Author: Nicole Nichols ( Pilates Instructor )
Why Pilates Works Well for Men
It’s no secret that I love Pilates. It’s one of my favorite workouts for a number of reasons. It has helped me develop greater core strength, increase my flexibility, manage my chronic back pain, improve my posture, and relieve stress. I truly believe that Pilates can benefit people of all ages and fitness levels. Yet many people think of Pilates as an “easy” mode of exercise or a “gentle” workout that’s more for old ladies than it is for fit young men, for example.
Core strength, flexibility, balance, uniform development, and efficient movement patterns – all are hallmarks of Pilates training and highly relevant to mens fitness. The integrative component of Pilates can be especially beneficial for men, whose workouts often emphasize a part-by-part approach to muscular development, such as what what finds in weightlifting. Pilates, by contrast, emphasizes moving from the center of the body, and developing core strength in the deep muscles of the center to stabilize the trunk and protect the back. This kind of core training makes Pilates an excellent technique for whole-body fitness, as well as a foundation for cross training with other kinds of sports and exercise. Increasing flexibility is a goal that Pilates addresses in a way that men often feel comfortable with. Pilates works toward functional fitness. That is, the ability to have the strength, balance, and flexibility that allows one to move through daily-life tasks with grace and ease. To this end, Pilates exercises do seek to increase flexibility and range of motion, but one won’t find the kind of pretzel stretches in Pilates that one might find in gymnastics or yoga.

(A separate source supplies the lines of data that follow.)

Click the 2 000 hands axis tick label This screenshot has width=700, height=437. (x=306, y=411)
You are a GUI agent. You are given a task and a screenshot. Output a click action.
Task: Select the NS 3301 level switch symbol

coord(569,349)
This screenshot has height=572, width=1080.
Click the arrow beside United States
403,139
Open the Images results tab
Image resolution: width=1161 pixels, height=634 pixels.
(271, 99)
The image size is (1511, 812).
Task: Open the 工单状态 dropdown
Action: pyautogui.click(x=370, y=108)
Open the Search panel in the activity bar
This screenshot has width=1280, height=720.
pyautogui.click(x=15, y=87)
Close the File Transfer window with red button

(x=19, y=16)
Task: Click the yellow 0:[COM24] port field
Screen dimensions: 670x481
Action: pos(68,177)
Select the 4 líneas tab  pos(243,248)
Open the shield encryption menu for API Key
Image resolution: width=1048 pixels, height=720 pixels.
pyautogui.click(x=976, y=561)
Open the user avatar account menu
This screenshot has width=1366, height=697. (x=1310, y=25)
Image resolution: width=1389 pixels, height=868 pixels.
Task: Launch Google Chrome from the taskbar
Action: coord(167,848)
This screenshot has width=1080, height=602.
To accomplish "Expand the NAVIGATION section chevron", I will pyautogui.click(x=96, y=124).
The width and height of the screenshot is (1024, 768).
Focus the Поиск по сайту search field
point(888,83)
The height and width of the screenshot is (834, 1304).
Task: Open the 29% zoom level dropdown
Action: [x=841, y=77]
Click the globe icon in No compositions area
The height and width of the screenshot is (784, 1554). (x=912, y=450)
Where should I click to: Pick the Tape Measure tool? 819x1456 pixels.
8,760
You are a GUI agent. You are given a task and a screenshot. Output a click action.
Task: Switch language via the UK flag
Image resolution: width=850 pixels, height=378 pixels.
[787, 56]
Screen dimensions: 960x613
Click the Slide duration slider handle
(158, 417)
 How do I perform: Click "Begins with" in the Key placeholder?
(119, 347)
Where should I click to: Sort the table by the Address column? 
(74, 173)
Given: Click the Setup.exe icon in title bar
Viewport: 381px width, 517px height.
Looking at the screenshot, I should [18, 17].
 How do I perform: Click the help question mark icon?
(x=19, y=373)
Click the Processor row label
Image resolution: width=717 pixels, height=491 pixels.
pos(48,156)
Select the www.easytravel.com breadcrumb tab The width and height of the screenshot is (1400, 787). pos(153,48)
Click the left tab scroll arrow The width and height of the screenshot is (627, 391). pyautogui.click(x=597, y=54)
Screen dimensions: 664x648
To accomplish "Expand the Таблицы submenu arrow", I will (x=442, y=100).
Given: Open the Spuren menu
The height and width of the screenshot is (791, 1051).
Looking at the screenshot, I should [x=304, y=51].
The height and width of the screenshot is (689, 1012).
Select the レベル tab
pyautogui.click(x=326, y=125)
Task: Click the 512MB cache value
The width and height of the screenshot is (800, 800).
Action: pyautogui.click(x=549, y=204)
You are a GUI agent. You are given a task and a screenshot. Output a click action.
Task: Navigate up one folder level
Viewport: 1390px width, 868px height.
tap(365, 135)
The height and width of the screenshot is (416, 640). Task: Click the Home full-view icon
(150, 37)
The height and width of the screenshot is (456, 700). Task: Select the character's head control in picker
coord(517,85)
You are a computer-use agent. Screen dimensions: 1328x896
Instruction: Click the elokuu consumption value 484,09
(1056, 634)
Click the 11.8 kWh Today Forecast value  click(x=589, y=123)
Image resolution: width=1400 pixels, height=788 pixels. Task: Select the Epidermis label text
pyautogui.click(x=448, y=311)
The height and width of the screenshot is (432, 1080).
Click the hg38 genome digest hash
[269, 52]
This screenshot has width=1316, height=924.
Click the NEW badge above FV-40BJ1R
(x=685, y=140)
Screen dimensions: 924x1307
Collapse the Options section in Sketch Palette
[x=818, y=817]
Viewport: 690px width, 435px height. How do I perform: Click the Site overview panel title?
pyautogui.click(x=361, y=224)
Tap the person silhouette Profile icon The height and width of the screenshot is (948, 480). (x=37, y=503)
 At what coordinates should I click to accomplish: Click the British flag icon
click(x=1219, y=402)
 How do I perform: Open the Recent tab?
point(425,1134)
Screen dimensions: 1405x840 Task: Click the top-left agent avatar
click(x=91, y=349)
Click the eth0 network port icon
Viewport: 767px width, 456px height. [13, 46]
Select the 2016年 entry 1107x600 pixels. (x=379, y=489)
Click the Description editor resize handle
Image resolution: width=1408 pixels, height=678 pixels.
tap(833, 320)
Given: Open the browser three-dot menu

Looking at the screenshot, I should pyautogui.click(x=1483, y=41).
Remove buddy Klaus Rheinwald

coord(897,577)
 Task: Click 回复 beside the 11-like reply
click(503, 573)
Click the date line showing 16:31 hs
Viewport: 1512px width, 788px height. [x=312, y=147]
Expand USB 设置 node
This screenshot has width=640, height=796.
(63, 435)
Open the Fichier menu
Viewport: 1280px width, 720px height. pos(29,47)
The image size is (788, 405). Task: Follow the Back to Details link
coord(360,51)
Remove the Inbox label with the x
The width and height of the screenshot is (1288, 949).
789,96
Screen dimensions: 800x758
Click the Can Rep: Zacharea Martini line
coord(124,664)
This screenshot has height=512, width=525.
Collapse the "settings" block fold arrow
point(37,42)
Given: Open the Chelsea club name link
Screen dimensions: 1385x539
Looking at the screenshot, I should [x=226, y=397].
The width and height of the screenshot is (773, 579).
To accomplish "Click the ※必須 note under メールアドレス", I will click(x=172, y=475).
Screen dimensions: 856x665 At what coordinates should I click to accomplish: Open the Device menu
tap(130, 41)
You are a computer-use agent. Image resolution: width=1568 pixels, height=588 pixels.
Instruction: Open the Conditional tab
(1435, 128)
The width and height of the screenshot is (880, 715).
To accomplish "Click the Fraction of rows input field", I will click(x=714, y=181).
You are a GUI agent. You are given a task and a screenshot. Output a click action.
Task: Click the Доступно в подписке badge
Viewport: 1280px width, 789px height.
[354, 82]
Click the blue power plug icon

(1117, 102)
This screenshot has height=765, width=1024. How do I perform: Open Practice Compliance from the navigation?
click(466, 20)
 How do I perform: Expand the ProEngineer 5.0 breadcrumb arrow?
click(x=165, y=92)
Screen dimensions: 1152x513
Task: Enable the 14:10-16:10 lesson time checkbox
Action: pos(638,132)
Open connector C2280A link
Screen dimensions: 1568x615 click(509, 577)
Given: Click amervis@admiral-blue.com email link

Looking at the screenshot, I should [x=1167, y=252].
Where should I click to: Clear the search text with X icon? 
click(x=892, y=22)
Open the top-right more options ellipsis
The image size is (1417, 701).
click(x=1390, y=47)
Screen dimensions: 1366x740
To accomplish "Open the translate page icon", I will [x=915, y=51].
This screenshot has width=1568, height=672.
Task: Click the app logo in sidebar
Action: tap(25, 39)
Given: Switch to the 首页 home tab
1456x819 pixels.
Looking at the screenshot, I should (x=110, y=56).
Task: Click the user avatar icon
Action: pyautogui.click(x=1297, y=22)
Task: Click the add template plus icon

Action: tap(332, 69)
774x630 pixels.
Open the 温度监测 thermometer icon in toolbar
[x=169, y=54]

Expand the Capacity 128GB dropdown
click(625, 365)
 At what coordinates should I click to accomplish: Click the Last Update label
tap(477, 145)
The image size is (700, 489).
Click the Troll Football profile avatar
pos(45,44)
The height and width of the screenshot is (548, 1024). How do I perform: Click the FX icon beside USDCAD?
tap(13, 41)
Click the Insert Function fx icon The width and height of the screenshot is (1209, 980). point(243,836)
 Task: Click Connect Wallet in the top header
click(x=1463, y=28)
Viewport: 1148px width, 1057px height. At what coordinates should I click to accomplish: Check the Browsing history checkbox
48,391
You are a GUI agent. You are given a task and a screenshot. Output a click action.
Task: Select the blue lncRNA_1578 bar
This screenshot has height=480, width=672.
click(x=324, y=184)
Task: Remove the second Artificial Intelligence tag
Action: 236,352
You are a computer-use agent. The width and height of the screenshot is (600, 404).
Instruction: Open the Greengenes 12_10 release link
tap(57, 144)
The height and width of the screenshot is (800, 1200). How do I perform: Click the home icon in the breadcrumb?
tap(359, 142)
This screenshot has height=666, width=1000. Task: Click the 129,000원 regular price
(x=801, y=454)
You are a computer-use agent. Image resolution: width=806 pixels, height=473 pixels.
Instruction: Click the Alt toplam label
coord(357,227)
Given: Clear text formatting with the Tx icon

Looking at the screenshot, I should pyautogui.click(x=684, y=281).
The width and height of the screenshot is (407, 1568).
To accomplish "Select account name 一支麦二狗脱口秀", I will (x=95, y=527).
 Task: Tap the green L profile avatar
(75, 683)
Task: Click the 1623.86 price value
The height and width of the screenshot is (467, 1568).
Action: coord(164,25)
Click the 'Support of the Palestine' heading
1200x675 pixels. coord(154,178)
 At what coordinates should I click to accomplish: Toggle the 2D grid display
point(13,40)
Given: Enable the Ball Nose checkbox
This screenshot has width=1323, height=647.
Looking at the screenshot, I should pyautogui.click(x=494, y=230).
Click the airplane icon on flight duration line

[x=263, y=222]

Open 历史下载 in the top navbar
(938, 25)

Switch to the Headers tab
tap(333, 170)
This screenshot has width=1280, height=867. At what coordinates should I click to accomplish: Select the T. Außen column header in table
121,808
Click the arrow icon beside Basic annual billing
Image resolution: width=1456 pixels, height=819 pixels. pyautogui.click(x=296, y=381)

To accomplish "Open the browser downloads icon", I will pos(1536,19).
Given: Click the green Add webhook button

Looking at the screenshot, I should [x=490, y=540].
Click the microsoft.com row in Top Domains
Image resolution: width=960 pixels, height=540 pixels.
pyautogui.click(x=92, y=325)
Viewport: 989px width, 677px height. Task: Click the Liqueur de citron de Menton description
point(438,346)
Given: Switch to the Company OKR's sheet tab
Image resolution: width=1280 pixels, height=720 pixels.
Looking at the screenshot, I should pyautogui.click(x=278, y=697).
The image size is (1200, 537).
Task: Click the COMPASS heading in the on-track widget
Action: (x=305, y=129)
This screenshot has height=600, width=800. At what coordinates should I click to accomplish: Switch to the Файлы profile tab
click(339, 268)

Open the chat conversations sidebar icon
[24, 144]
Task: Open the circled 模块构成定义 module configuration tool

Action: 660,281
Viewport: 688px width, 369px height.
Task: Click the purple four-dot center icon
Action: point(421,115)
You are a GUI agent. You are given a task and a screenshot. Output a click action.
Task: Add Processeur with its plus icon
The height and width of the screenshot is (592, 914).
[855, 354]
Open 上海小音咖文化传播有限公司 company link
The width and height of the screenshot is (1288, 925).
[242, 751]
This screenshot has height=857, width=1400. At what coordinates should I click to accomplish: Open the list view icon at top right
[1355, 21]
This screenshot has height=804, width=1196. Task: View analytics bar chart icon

As a Pilates instructor, I’ve taught a wide variety of clients, as young as 13 and as old as 75. I’ve worked with professional dancers, collegiate football players, stay-at-home moms, and triathletes. While women (young and old) dominate my classes, the occasional male finds his way into class. Some have become “regulars,” while others are never to be seen again. While I’ll never know what makes one guy pursue Pilates and another try it only once, one thing is true: Pilates does benefit men just as it does women.
In fact, what people might not know is that Pilates was not only created by a man, but originally intended as an exercise program for men as well. Nico Gonzalez, Cincinnati-based personal trainer, master Pilates instructor, and creator of the DVD “Pilates Playground” explains, “Joseph Pilates himself practiced his method and trained many males. The practice was very athletic in nature.” He worked with German soldiers and helped many of them recover and rehabilitate from injuries using his exercise method.
It wasn’t until many of the “Pilates elders” (people who studied directly under Joseph Pilates) started teaching that Pilates changed a bit. “Many of these elders were ex-dancers, so they infused the dancer language into the practice,” says Gonzalez.
While most Pilates practitioners and students these days are women, I wanted to share the experiences of three men I know (including Gonzalez, quoted above) who regularly practice Pilates. These guys all vary in their fitness goals, but all come back to Pilates regularly. Find out what they like about it from a male’s perspective.
“I suffered two knee injuries during a race in ’09 that kept me sidelined from running for about 6 months. Any time I’d run longer distances, my hips and knees would ache so bad I would have to walk home. I finally went to a physical therapist that immediately saw a connection between my weak glutes and my knee problems. I learned that I had very little hip stability (and yet I always assumed my butt was very strong). He gave me a bunch of exercises to do for the smaller muscle groups and it just so happened that it looked a lot like Pilates. I started attending classes and it’s made all the difference in keeping me running. I can finally bend over and touch my palms to the floor– so improved flexibility and control.”
“I think men probably feel like they have such limited time, so why work on muscles they haven’t heard of and can’t see when there are biceps and pecs to be pumping? It’s also probably intimidating when those Pilates girls make it looks so easy and smooth, yet men aren’t as flexible or graceful most of the time.”
I’ve learned that the best swimmers swim with their cores; the best runners have stable hips and can train harder without injury; and there is cycling power in a strong core, especially as the ride gets long and/or hilly. Pilates helps with all of that. Plus, my 7 p.m. Pilates class might be the first time I actually take a conscious breath in an entire day. Pilates keeps us humble, that’s for sure. Oh, and it usually has a great female-to-male ratio!”
“Men may be intimidated by Pilates due to the exercises that seem popular. Guys don’t want to lie on the floor and exercise with their body weight. When I get a potential male client, I tend to do athletic movements with them that are more relatable. ”
“Many of my male clients who love weight training, running, and biking have made Pilates a staple in their weekly routines. They incorporate Pilates because they feel the benefits. They can lift more weight with confidence because they know how to activate their core, thanks to Pilates. So many lifters compensate when lifting heavy and then injure themselves. I’m very happy that I train male lifters…I keep them injury free!”